Mr. Bickham joined Charter as Chief Operating Officer in 2012 and his operational expertise helped Charter grow into the second largest cable company in the country. He was named President & COO in July 2016 when the transactions with Time Warner Cable and Bright House Networks closed.

Proven Leadership of Winfrey, Fischer and DiGeronimo to Drive Charter’s Continued Growth as leading Broadband Company

“Over the past eleven years Chris’ influence on Charter has expanded far beyond that of a typical CFO; he has been actively involved in our business operations and that deep knowledge, combined with his previous operational experience in Europe, will serve us well as Charter’s next chief operating officer,” said Mr. Rutledge.

Mr. Winfrey will oversee all Cable operations across Charter’s 41-state footprint, including field and customer operations, and cable operations business planning and retain management of marketing, sales, and Spectrum Enterprise.
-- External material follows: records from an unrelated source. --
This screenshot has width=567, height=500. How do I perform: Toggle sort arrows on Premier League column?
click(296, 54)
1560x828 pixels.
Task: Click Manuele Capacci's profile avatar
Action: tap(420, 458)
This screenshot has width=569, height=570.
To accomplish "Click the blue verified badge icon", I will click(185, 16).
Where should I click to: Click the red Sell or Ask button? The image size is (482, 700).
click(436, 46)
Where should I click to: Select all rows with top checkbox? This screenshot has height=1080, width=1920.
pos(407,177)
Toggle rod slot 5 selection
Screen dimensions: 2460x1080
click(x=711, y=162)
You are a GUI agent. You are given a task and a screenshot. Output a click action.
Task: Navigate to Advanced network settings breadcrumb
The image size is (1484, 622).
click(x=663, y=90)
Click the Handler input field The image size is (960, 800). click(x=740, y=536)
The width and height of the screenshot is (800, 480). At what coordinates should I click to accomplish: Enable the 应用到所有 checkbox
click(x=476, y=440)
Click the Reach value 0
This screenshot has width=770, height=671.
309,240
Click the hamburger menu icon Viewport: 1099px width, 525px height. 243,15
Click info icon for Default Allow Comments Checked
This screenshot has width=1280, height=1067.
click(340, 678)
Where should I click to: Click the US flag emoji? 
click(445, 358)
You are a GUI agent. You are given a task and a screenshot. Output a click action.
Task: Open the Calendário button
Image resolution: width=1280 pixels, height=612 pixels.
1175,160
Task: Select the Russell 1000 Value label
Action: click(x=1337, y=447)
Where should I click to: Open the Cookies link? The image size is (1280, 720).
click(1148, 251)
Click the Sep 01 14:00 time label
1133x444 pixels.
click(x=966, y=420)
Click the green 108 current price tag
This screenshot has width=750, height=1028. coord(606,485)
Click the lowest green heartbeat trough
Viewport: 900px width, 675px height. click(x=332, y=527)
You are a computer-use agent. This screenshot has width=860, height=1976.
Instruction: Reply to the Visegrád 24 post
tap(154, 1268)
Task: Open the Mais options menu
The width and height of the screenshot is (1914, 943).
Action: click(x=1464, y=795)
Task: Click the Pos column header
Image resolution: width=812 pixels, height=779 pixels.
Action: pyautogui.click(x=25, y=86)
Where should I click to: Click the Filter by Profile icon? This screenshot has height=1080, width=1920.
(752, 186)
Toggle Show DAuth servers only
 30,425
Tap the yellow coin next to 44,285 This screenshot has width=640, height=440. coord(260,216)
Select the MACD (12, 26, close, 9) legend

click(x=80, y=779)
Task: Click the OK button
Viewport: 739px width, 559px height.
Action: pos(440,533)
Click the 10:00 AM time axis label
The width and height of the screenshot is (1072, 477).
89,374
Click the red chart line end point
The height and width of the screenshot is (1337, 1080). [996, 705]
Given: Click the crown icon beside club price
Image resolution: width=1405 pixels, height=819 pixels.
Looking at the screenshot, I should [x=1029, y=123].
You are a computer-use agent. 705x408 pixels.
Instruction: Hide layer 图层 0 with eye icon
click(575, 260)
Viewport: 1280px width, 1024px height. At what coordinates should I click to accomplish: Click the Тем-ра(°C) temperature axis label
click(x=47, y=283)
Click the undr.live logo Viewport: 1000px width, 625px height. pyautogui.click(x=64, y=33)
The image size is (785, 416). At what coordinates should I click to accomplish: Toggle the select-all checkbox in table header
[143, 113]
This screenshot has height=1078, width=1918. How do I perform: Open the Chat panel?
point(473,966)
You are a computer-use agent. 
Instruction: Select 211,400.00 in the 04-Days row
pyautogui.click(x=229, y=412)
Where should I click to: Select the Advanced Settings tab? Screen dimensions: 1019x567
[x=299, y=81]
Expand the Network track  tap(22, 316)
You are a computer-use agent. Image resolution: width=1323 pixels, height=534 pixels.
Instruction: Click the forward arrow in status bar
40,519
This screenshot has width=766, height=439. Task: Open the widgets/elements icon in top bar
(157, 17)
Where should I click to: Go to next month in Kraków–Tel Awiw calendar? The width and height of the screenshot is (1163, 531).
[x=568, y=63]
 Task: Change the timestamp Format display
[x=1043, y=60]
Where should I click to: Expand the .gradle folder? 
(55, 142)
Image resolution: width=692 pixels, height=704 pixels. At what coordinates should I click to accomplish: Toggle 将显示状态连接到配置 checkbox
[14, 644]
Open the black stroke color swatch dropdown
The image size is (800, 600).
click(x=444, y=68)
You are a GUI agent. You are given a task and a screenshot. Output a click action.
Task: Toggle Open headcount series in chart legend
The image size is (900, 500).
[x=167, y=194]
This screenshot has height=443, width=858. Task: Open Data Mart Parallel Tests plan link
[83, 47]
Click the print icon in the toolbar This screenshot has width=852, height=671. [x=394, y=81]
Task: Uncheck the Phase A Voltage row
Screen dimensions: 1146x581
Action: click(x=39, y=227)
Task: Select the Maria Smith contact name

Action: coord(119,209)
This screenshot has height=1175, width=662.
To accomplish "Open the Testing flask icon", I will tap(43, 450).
Winfrey joined Charter Communications as Chief Financial Officer in 2010 and added oversight of Spectrum Enterprise in 2019, and operational leadership of the residential and SMB Sales and Marketing organization, and Spectrum Community Solutions in 2021. Mr. Winfrey joined Charter from Unitymedia GmbH, Germany’s second-largest cable operator, where he served as Chief Financial Officer, and as Managing Director for Unitymedia’s cable operations, broadcasting and satellite entities.

As CFO, Ms. Fischer adds oversight of Charter’s accounting, reporting and corporate budgeting and planning functions to her current responsibilities leading procurement, investor relations, internal audit, treasury, acquisition and capital market activities and the tax and risk management functions. Since joining Charter in 2017 as a Group Vice President, with responsibility for tax,



treasury and risk management, Ms. Fischer has added increasing responsibilities across the finance function. Previously, Ms. Fischer was a partner in the National Tax Department at EY primarily working in the media and telecommunications space.

“Jessica’s leadership and financial expertise has benefitted Charter for many years, both in her roles at Charter and while at EY where she was a key advisor during our 2016 transactions,” Mr. Rutledge continued. “In this role, Jessica will have an even greater impact on Charter’s success as we continue to seize the many opportunities before us.”

Mr. DiGeronimo adds oversight for network and software operations to his current responsibilities leading the Product and Technology organization. This organization designs and develops Charter’s industry leading products, as well as builds and operates the tools and systems to support customers and employees. He joined Charter in 2008 as Vice President of Product Management and has held a variety of increasingly expanded leadership roles. Most recently, he added responsibility for Charter’s advertising sales business - Spectrum Reach - to his current position overseeing Charter's product, engineering, information technology, and business development organizations. Prior to Charter, he served as Vice President and General Manager of the Cable Markets Group at Level 3 Communications.

Mr. Rutledge added, “with the expanded responsibility of Network Operations, Rich will both shape the customer experience and lead our network's critical evolution into the 10G future, delivering to our customers a superior broadband connectivity experience.”

David Ellen, Senior Executive Vice President; Catherine Bohigian, Executive Vice President, Government Affairs; and Rick Dykhouse, Executive Vice President, General Counsel and Corporate Secretary, will continue to report to Mr. Rutledge.